“Algo horrible, caballeros. La vacuidad y el espanto”. Es el primer verso --libre-- de un poema que Roberto Bolaño, canonizado por su prosa, más desconocido por su poesía (prosaica), escribió sobre la situación de la lírica latinoamericana. Como todo buen verso, sirve para (casi) todo. Sin ir más lejos, como resumen condensado del año que expira dentro de unos días, el más calamitoso desde que la actual generación (la de la mediana edad) tiene recuerdo. Todo lo que podía salir mal, lo ha hecho. La Fortuna hacía tiempo que ya nos había vuelto la espalda, como en un tornaviaje, pero nadie podía esperar --o quizás sí-- que el vigésimo año del tercer milenio fuera a convertirse en una suerte de agonía de la civilización occidental tal y como hasta ahora la habíamos conocido.

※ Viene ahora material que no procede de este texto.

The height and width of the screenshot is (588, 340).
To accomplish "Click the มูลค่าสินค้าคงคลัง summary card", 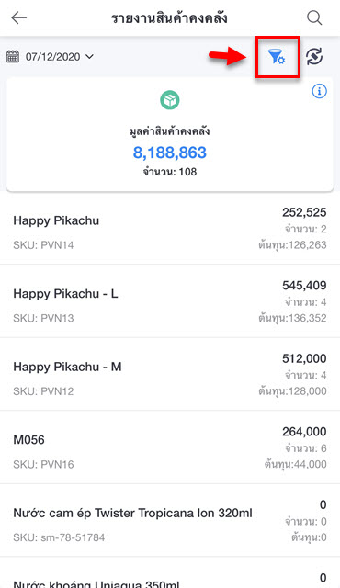I will (170, 135).
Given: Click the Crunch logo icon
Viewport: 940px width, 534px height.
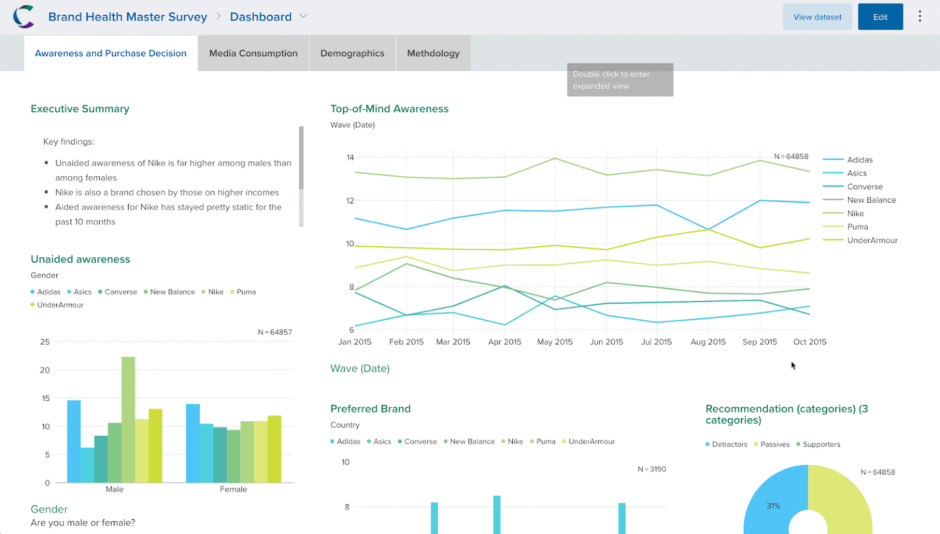Looking at the screenshot, I should pos(24,16).

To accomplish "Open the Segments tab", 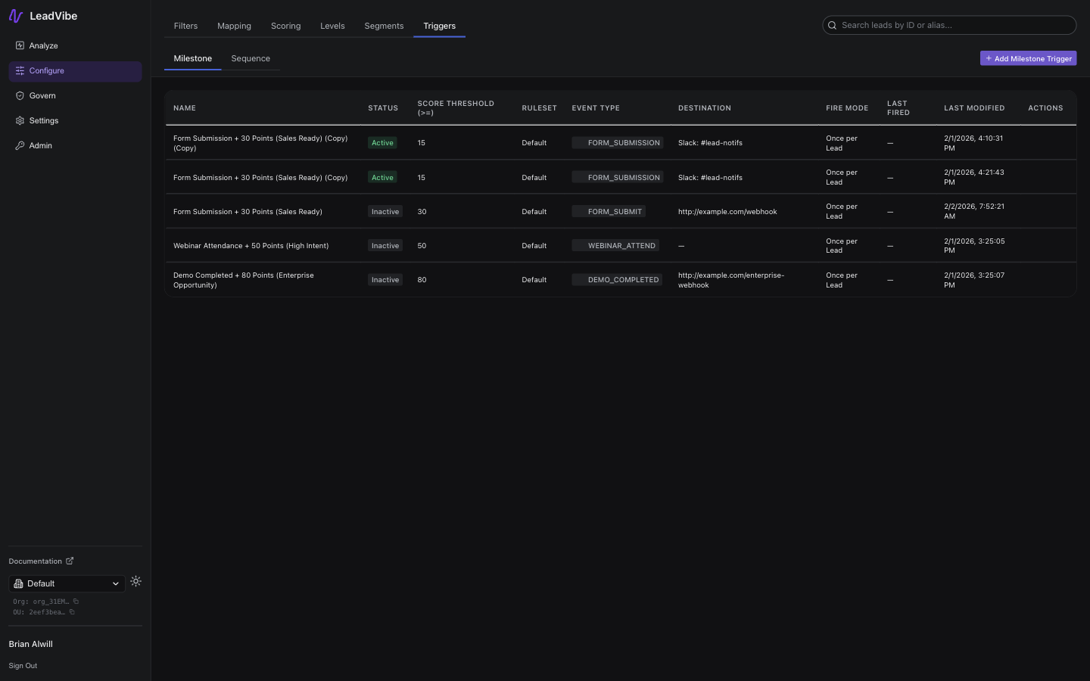I will click(x=384, y=25).
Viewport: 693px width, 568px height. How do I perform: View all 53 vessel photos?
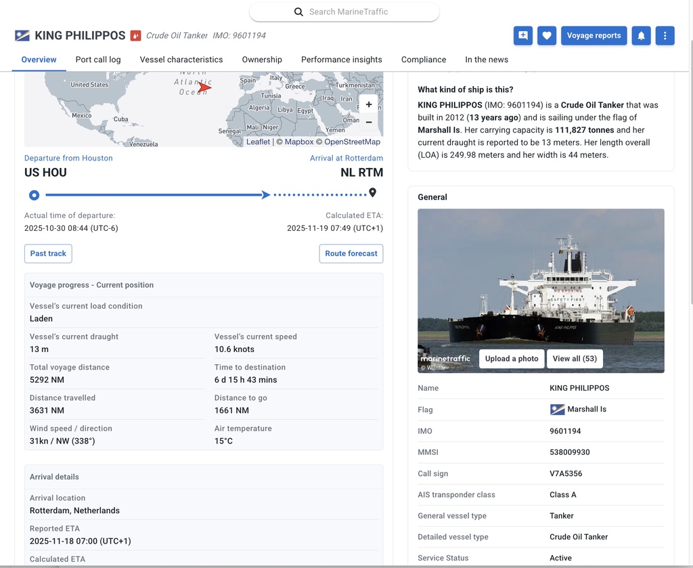pos(575,359)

Está siendo un crepúsculo violento, generoso en muertes absurdas (cuyo verdadero número todavía sigue siendo una incógnita, para nuestra vergüenza como sociedad), lleno de mentiras, quebrantos económicos y ruina. ¿Exagerado? En absoluto. Habría que remontarse a las dos guerras mundiales del pasado siglo, o al conflicto incivil que destrozó España a finales de los lejanísimos años treinta, para encontrar un símil equivalente al grado de sufrimiento que nos ha regalado cada día del calendario que pronto clausuraremos.

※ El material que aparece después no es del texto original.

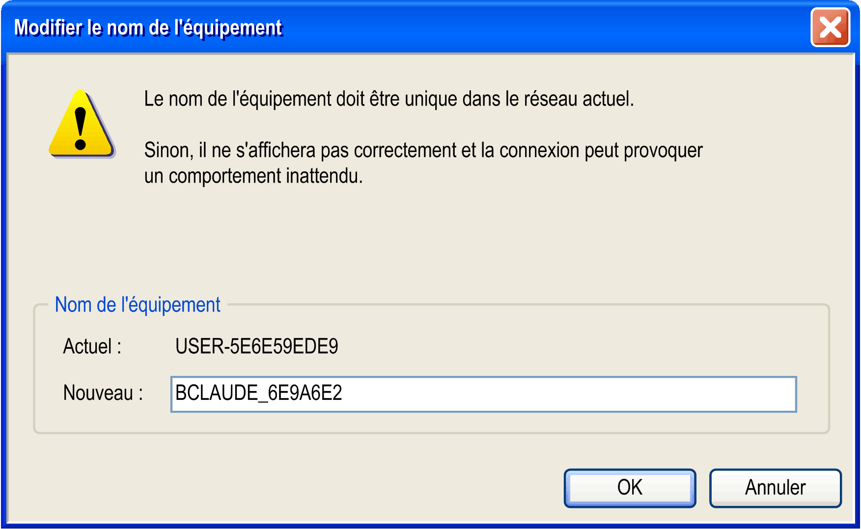Image resolution: width=861 pixels, height=529 pixels.
Task: Click the "Nouveau :" label
Action: point(103,394)
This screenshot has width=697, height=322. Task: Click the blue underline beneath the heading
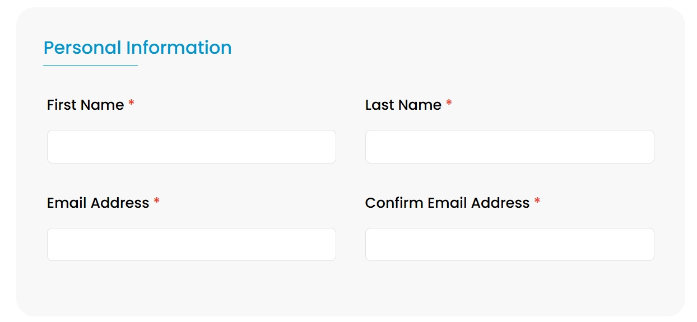90,65
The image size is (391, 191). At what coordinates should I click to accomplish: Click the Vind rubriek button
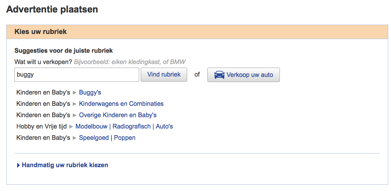(164, 75)
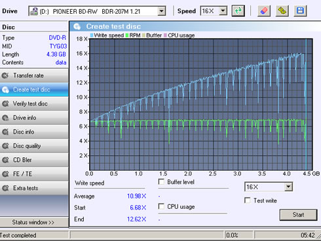321x241 pixels.
Task: Click the disc icon beside Transfer rate
Action: click(x=5, y=75)
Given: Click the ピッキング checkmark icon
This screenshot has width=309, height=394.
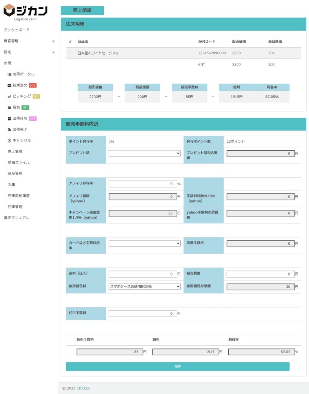Looking at the screenshot, I should click(x=9, y=96).
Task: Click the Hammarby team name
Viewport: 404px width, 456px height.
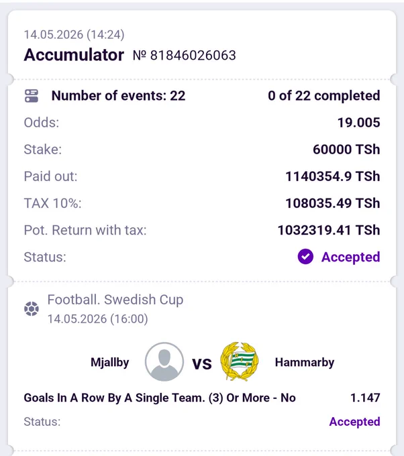Action: point(305,362)
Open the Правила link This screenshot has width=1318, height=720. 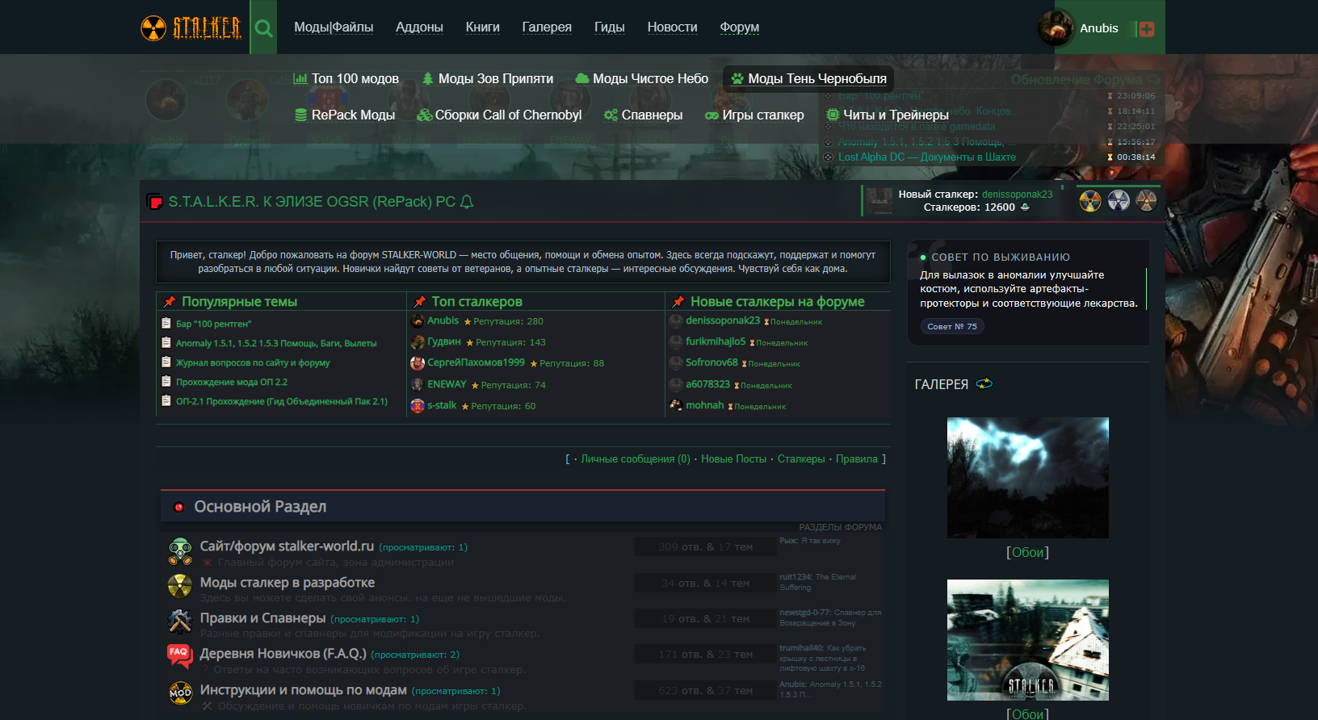coord(856,459)
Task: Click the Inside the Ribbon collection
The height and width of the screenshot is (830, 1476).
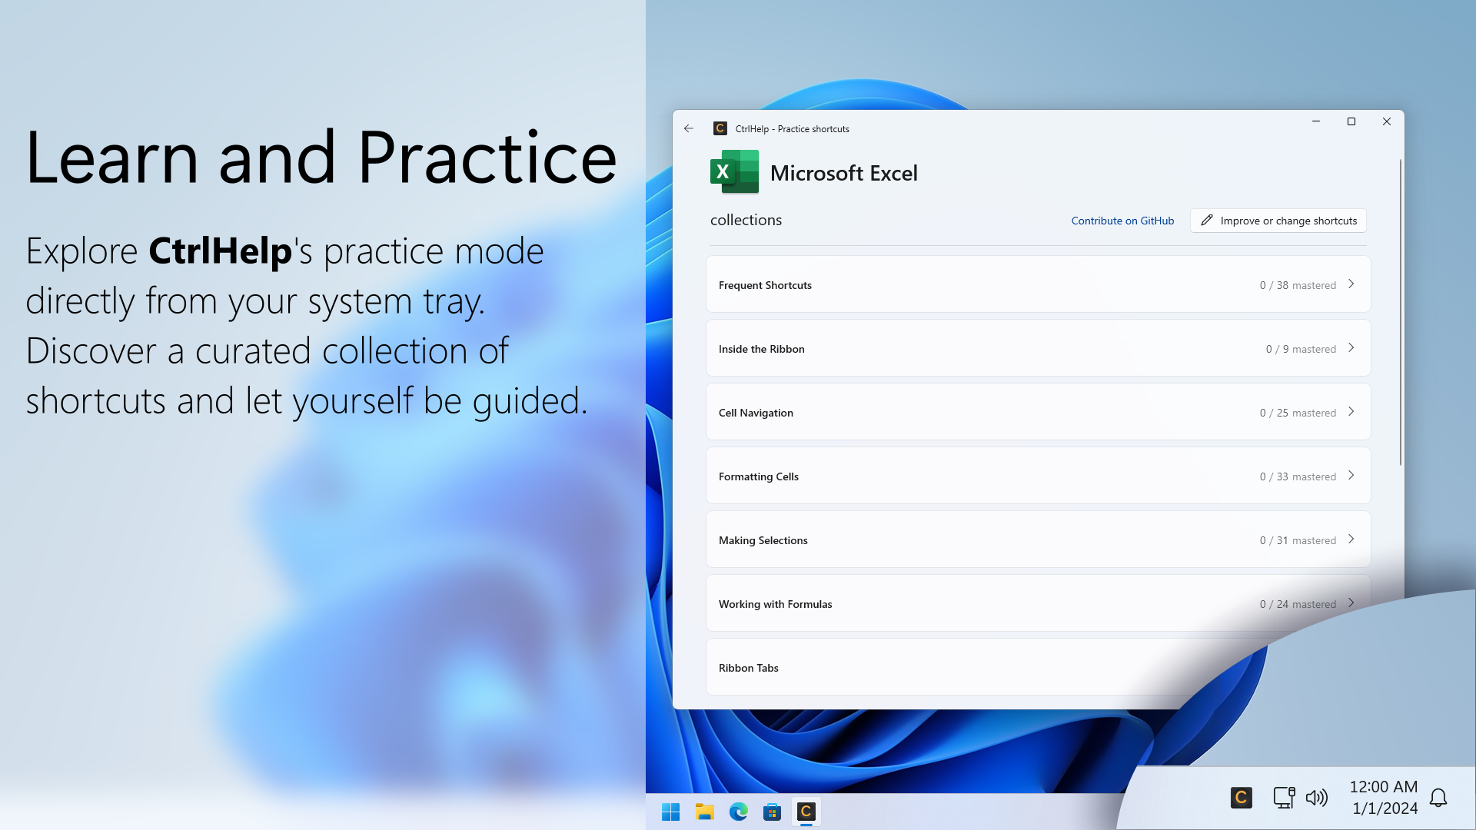Action: coord(1037,347)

En estos meses hemos perdido la salud, el apetito, los sueños y la tranquilidad. Muchos han visto extinguirse --sin poder impedirlo, sin poder tampoco enterrarles-- la vida de sus padres en infames residencias de ancianos convertidas en lazaretos del infierno; otros han contemplado derrumbarse su negocio, perder su única forma de subsistencia, también un trabajo que seguramente odiaban --pero que los alimentaba--, y esfumarse la confianza vital, cerrándoseles el horizonte. Hemos visto fenecer la vida de ayer, perdida para siempre.

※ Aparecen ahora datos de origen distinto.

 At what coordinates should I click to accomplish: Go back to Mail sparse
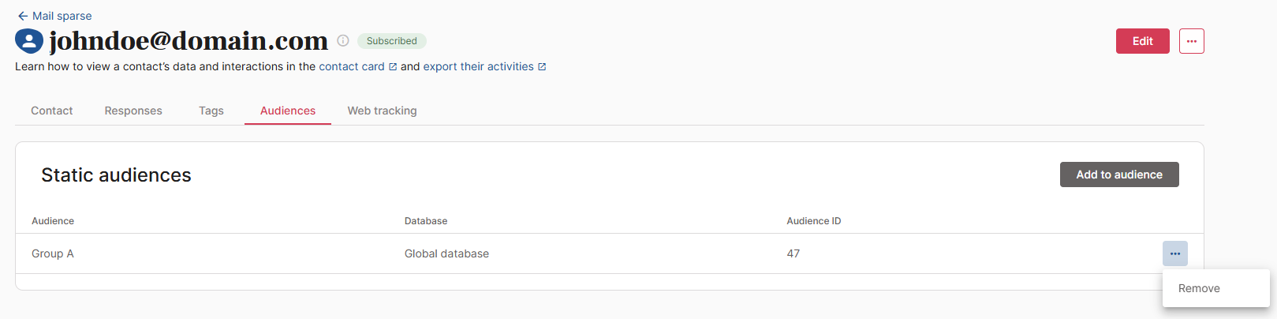coord(62,16)
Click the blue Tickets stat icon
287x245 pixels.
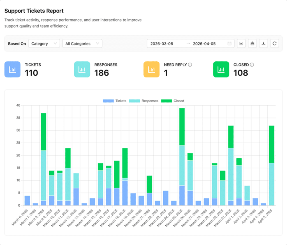[12, 69]
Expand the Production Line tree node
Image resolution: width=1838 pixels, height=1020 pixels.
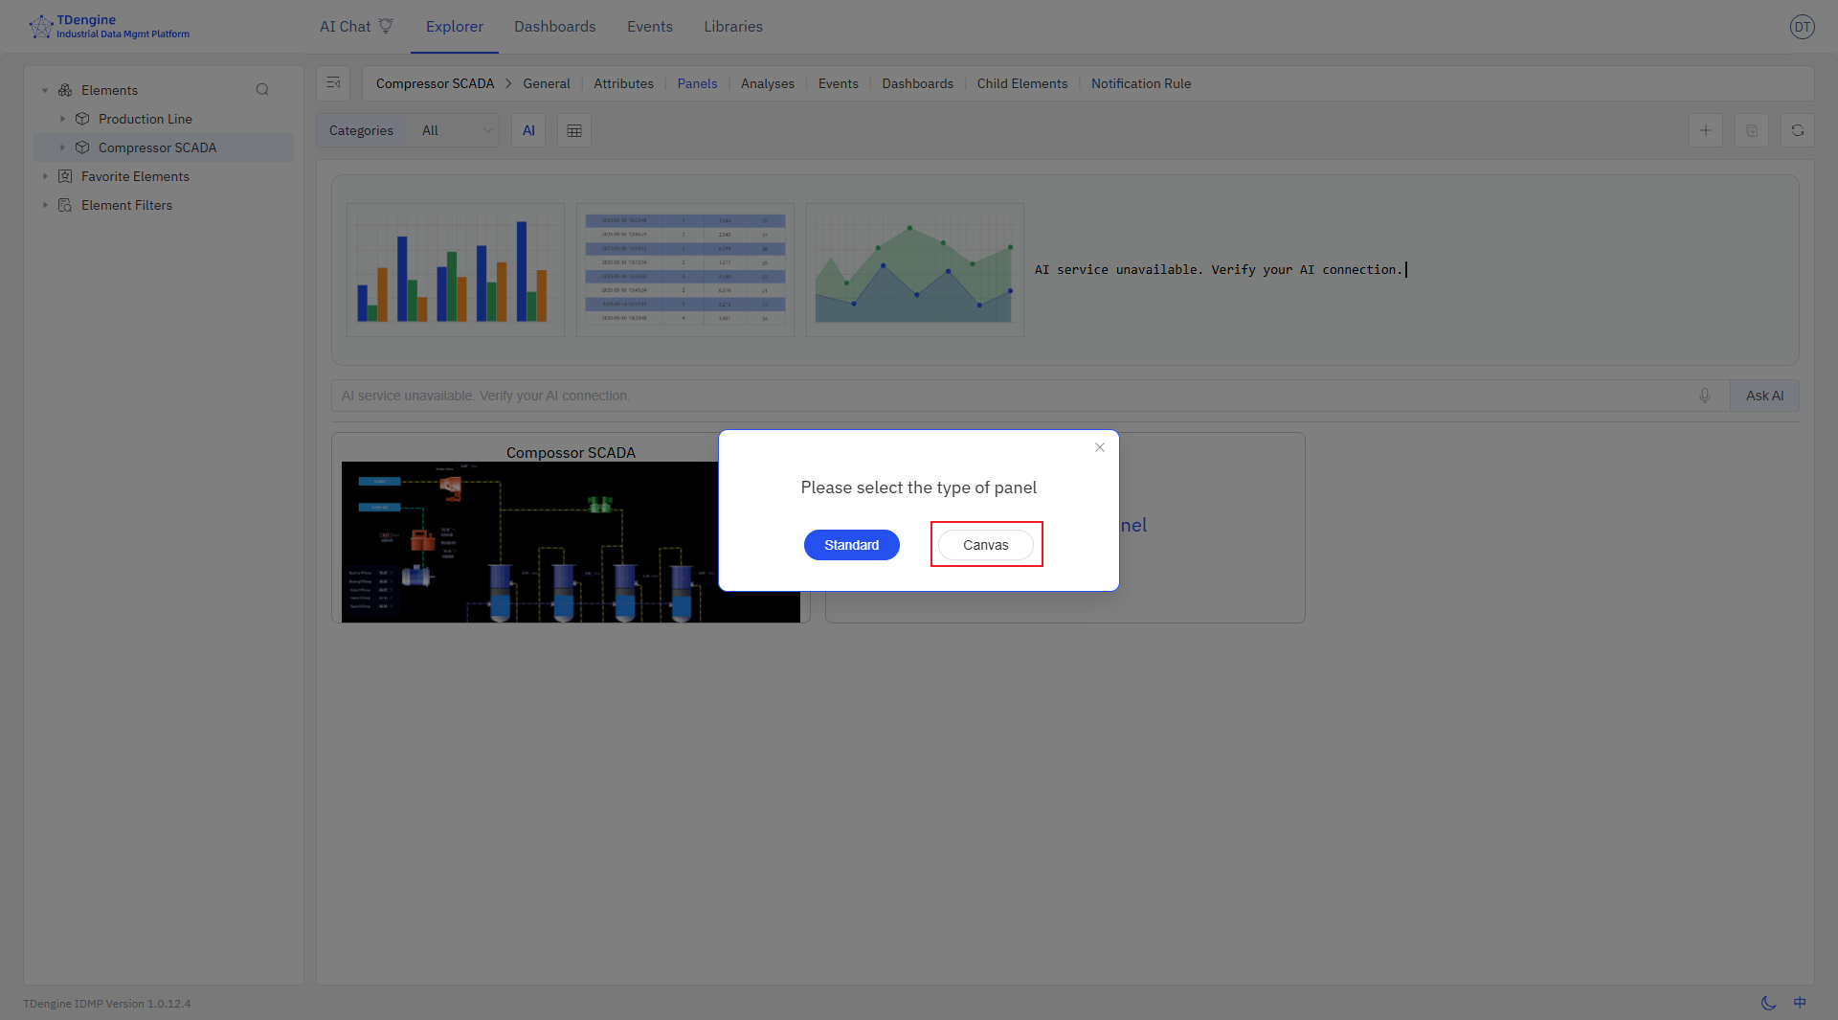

Los políticos son los únicos a los que este Apocalipsis ha afectado algo menos que a la media. Desde el primer día del encierro nos hablan de la necesidad de ser optimistas, después de apelar a una responsabilidad genérica que casi ninguno de ellos --las excepciones aquí son escasas-- practica. Ser optimista ante el saldo de 2020 es una heroicidad. Una quimera. Miles de familias están de luto, muchas se preguntan --sin obtener respuesta-- si parte del dolor que se extiende inmisericorde sobre la mayoría del cuerpo social no hubiera podido evitarse. Y el resto, prácticamente todos, salvo los ciegos y los tontos, desconfiamos hasta de los buenos augurios que acompañan cada Año Nuevo. Son las Navidades negras de un año maldito. Terrible
La globalización, como concepto y como mercado, parpadea como una bombilla a punto de fundirse. Los servicios públicos, sobre todo el sanitario, están heridos de muerte. La libertad se ha tornado peligrosa y el miedo al contagio impide el único remedio que hemos inventado --o eso creemos-- ante las grandes desgracias: estar juntos, abrazados delante del precipicio de una muerte invencible. ¿De qué diablos vamos a alegrarnos? ¿De la vacuna? ¿De continuar (de momento) vivos? Más que buenas noticias ambas esperanzas expresan un sentimiento de resignación: la vacuna no nos va a ofrecer una profilaxis completa. Reducirá el riesgo, sí, pero no desmontará la distopía. Únicamente logrará un descenso estadístico en el cómputo de probabilidades de ser víctimas de la pandemia. No es poco, pero es insuficiente.
La supervivencia nos parece incluso una hipótesis remota cuando hemos visto, a lo largo estos meses, tantos decesos --muchos, por incompetencia--, miserias, rendiciones y hartazgo. Los aplausos desde los balcones se extinguieron, los ordenadores demostraron que no pueden sustituir la presencia real de los otros. Nuestros hogares son celdas de una cárcel con barrotes imaginarios --los más reales-- y las calles se han convertido en sitios peligrosos. Casi todos nos hemos vuelto --en mayor o menor grado-- insomnes, ansiosos, depresivos. Las olas de espanto se suceden sin dejar en ningún instante de alimentar la misma tempestad del principio. Todo es irreal y, al mismo tiempo, absolutamente cierto.
Abandonamos 2020 con la incertidumbre de si veremos (vivos) el final de 2021. Probablemente la historia de la humanidad siempre haya sido así, llena de incertidumbre y sufrimiento, y el miedo, tan compartido durante estos meses, se deba sencillamente a la desmemoria del pasado. El giro de la rueda del destino ha sonado en nuestros oídos como un Apocalipsis de silencio, en vez de interpretar la sinfonía de los metales de las trompetas del último día. Cambiamos de acto. Eso es todo. La ópera trágica continúa.